I was wondering if anyone has used this product before, as I have not seen it. I have only found one person that has any experience in it, he glued two 300mm square beams together (end to end) to test the bond. He said he broke the beams before the glue bond broke.
I am intending to use it to glue a lamination of 40 mm square Messmate lengths together into a bench top - so any thoughts would be appreciated.
I rang the distributer and it seems I may have bought the wrong product, the 569.0 has a 'skin' form time of 5 mins (80% bond strength forms in 60 mins at 21 degrees celcius, as opposed to the 510 which is the same product, but 'skins' in 20 minutes (and cures to 80% strenght in 4-5 hours).
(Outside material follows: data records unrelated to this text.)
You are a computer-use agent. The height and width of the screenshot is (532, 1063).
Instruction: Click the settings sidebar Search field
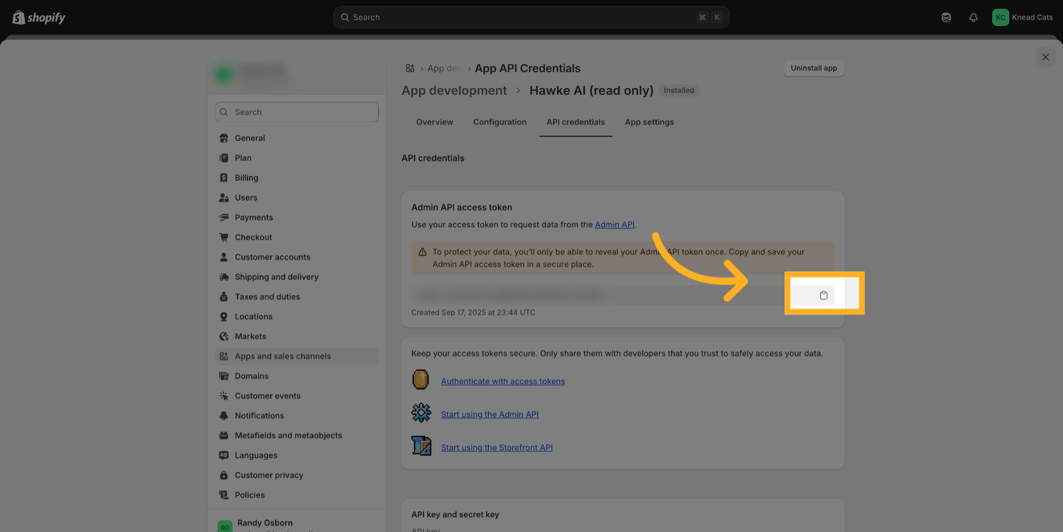(297, 112)
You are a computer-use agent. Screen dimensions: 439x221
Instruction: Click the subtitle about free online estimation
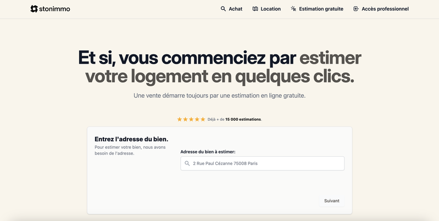click(219, 95)
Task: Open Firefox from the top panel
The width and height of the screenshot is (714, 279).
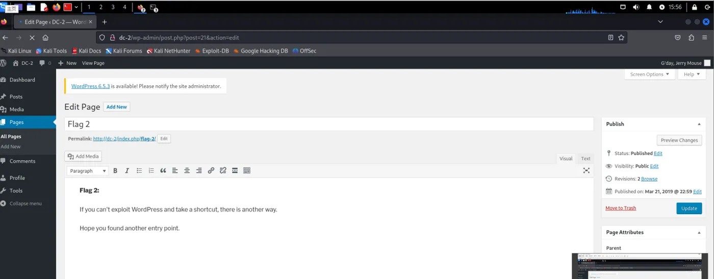Action: click(x=56, y=7)
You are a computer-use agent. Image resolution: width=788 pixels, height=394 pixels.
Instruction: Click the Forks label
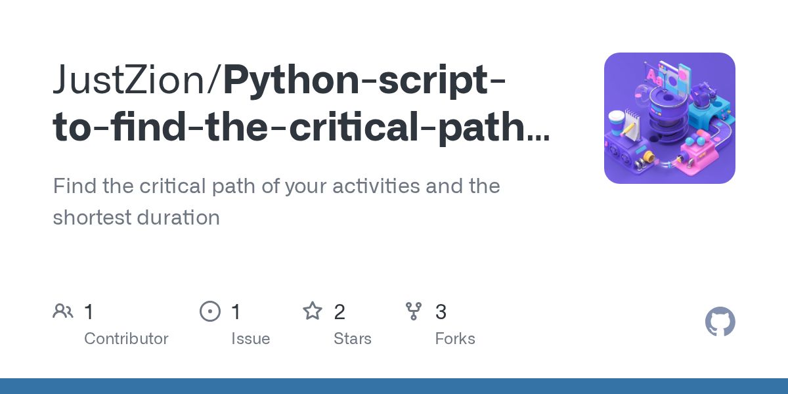(x=454, y=339)
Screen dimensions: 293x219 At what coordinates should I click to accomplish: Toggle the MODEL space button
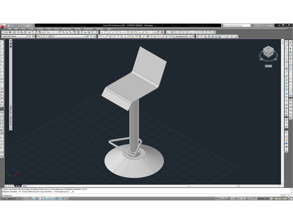point(218,199)
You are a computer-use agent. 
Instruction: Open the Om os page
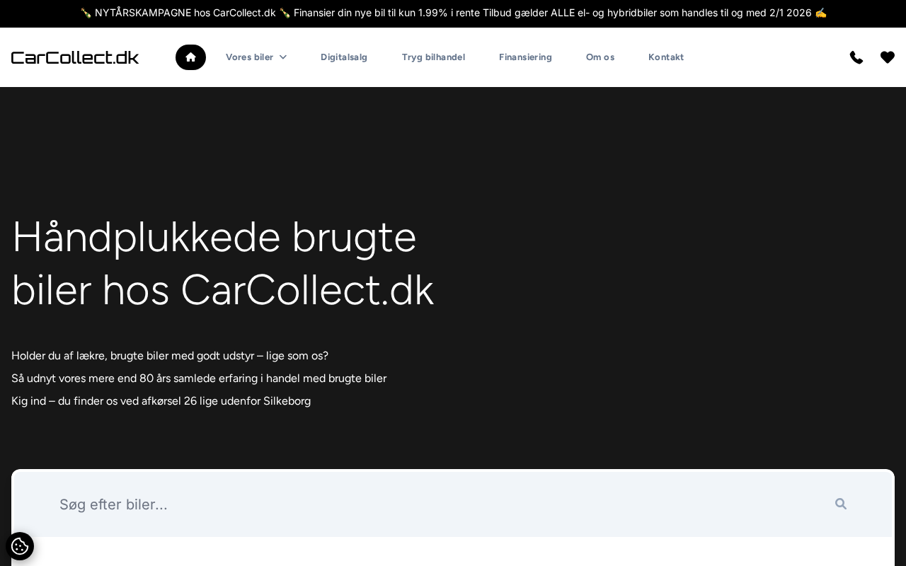[600, 57]
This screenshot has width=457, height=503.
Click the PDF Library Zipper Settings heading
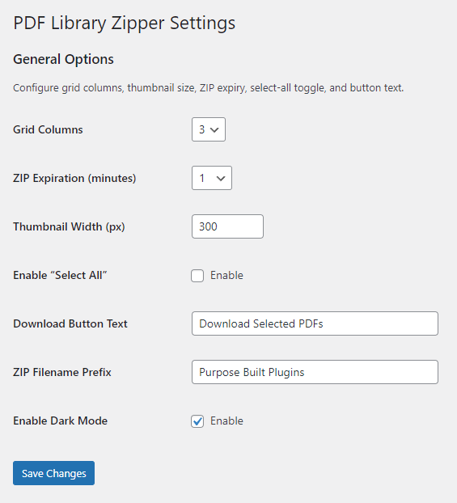(125, 23)
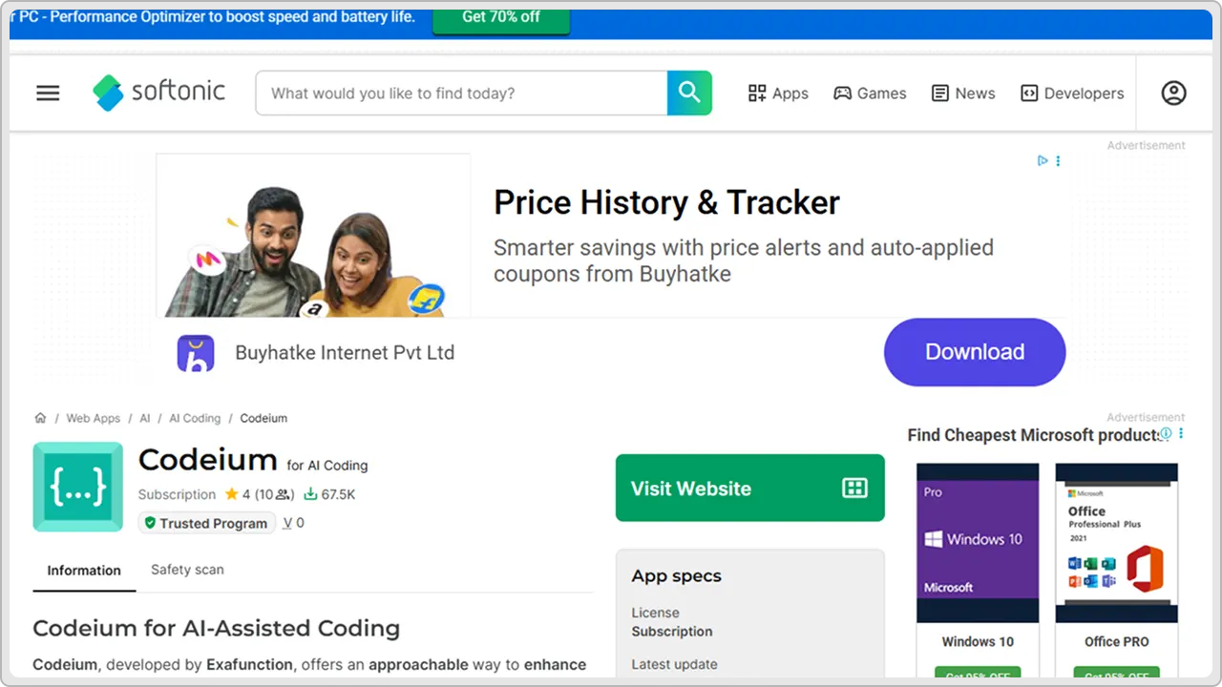This screenshot has width=1222, height=687.
Task: Open the hamburger menu icon
Action: tap(48, 93)
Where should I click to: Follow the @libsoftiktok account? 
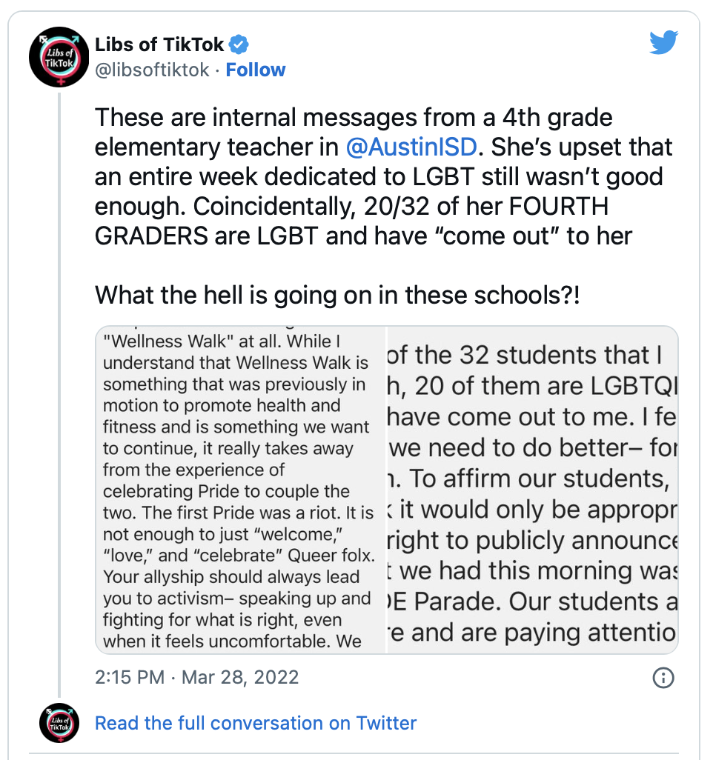click(x=256, y=70)
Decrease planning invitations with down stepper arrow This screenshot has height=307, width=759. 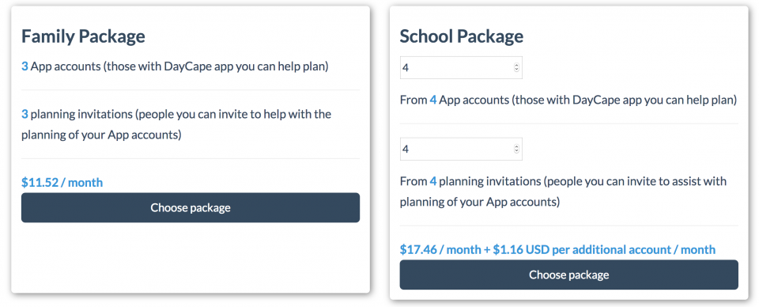pos(516,151)
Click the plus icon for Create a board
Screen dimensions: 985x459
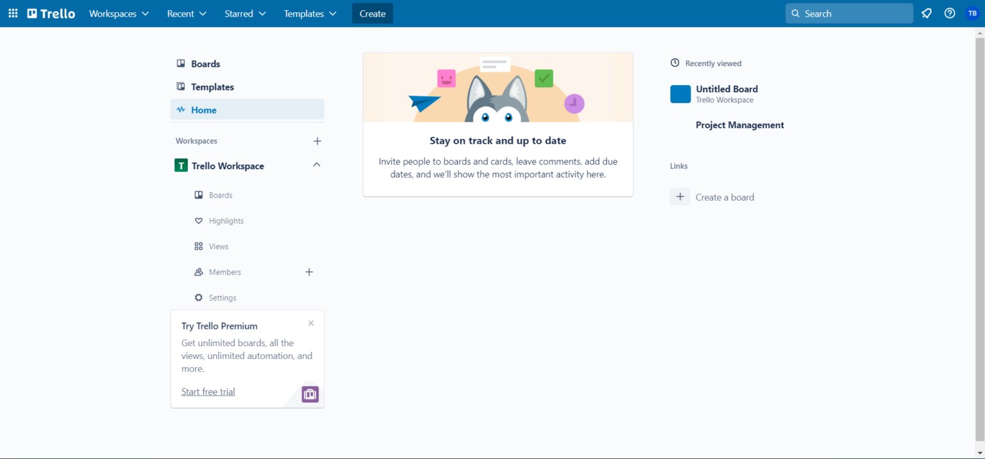click(680, 197)
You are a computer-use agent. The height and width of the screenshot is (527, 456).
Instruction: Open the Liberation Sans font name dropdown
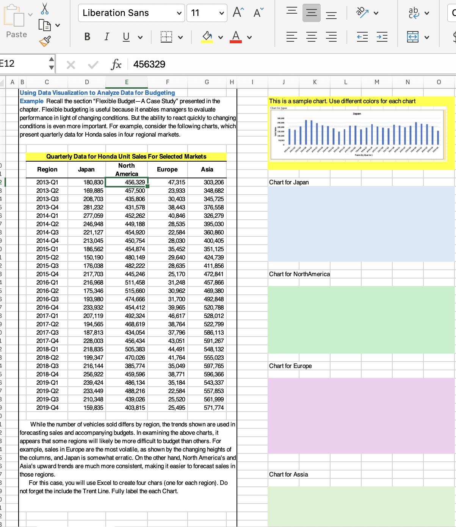click(x=180, y=13)
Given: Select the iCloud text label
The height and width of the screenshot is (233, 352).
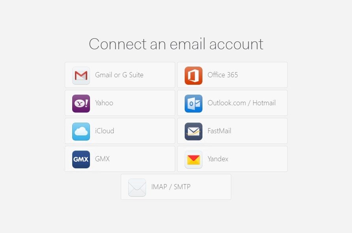Looking at the screenshot, I should coord(105,131).
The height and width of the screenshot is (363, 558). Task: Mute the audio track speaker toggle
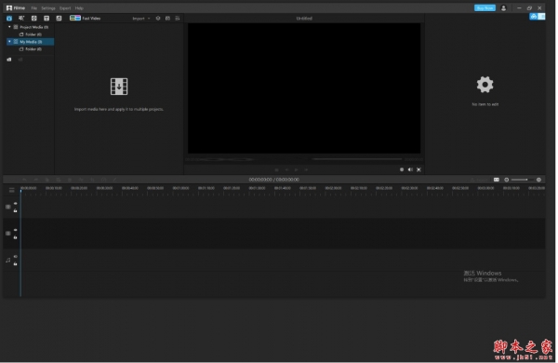coord(15,257)
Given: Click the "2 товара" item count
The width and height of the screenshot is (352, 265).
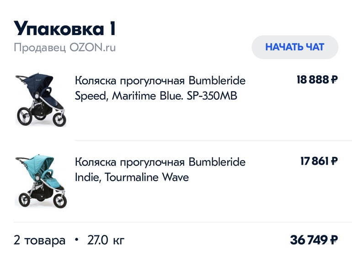Looking at the screenshot, I should coord(39,240).
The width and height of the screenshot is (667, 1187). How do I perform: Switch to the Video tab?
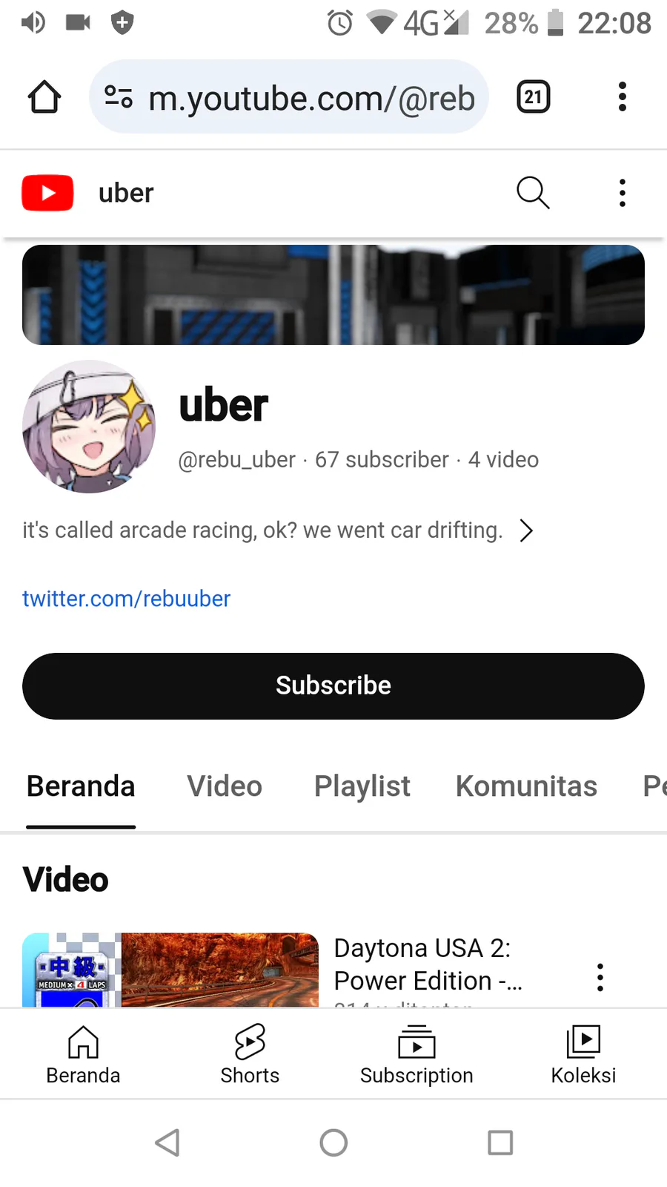pyautogui.click(x=225, y=786)
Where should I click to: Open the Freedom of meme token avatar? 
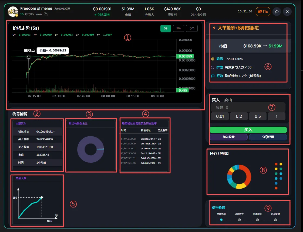tap(13, 12)
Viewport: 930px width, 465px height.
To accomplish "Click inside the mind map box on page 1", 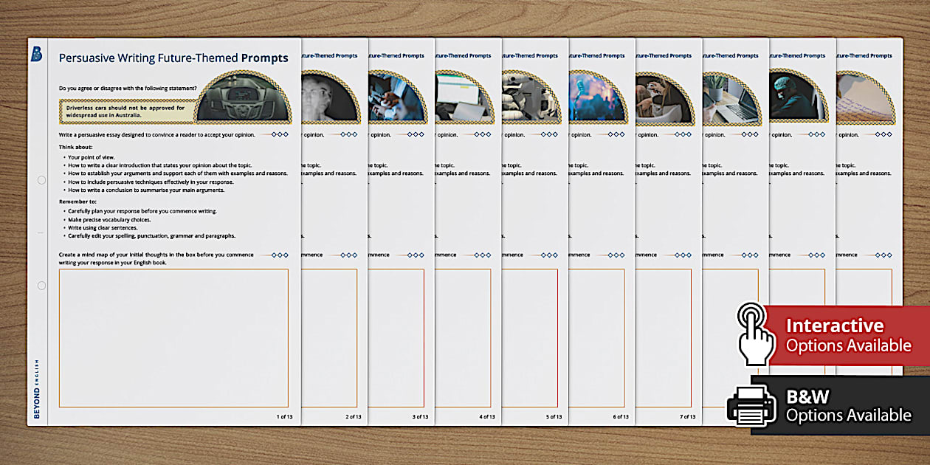I will point(173,338).
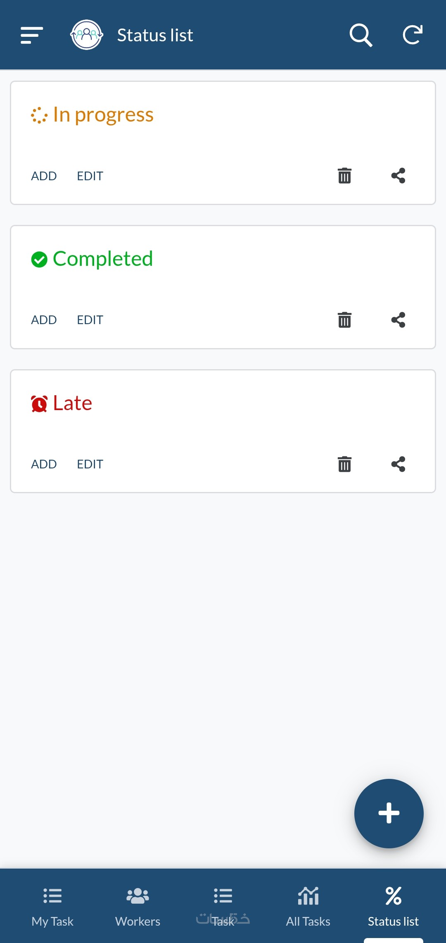Viewport: 446px width, 943px height.
Task: Click EDIT under In progress
Action: pyautogui.click(x=90, y=176)
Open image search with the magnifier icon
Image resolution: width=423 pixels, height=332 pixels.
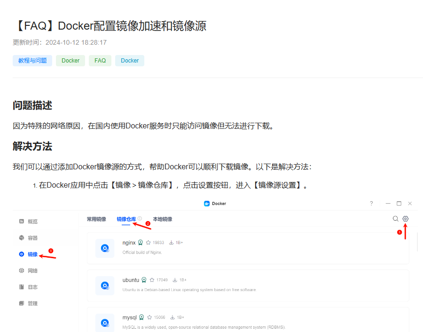[395, 219]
Guess I'll have to be quick.
Any assistance/product reviews appreciated.
BTW - I have not done a laminated bench top before, and am doing the bench top to make a bench to make a wood working bench so I can do wood work on. ?? it seems to be a chicken and egg thing. ;)

zenwood
30th June 2005, 03:50 PM
I am intending to use it to glue a lamination of 40 mm square Messmate lengths together into a bench top - so any thoughts would be appreciated. I intend using Aquadhere when I do my bench lamination. End grain strength should not be an issue, as long as any endgrain joints are surrounded by long grain (like a brick wall). The quick skin time would seem to preclude the german stuff.

Clinton1
30th June 2005, 06:42 PM
so how do you achieve "endgrain joints are surrounded by long grain (like a brick wall)" and accomodate movement. I would have thought that the movement of the bench across the grain would pull severely on the long grain??

Gumby
30th June 2005, 07:34 PM
BTW - I have not done a laminated bench top before, and am doing the bench top to make a bench to make a wood working bench so I can do wood work on.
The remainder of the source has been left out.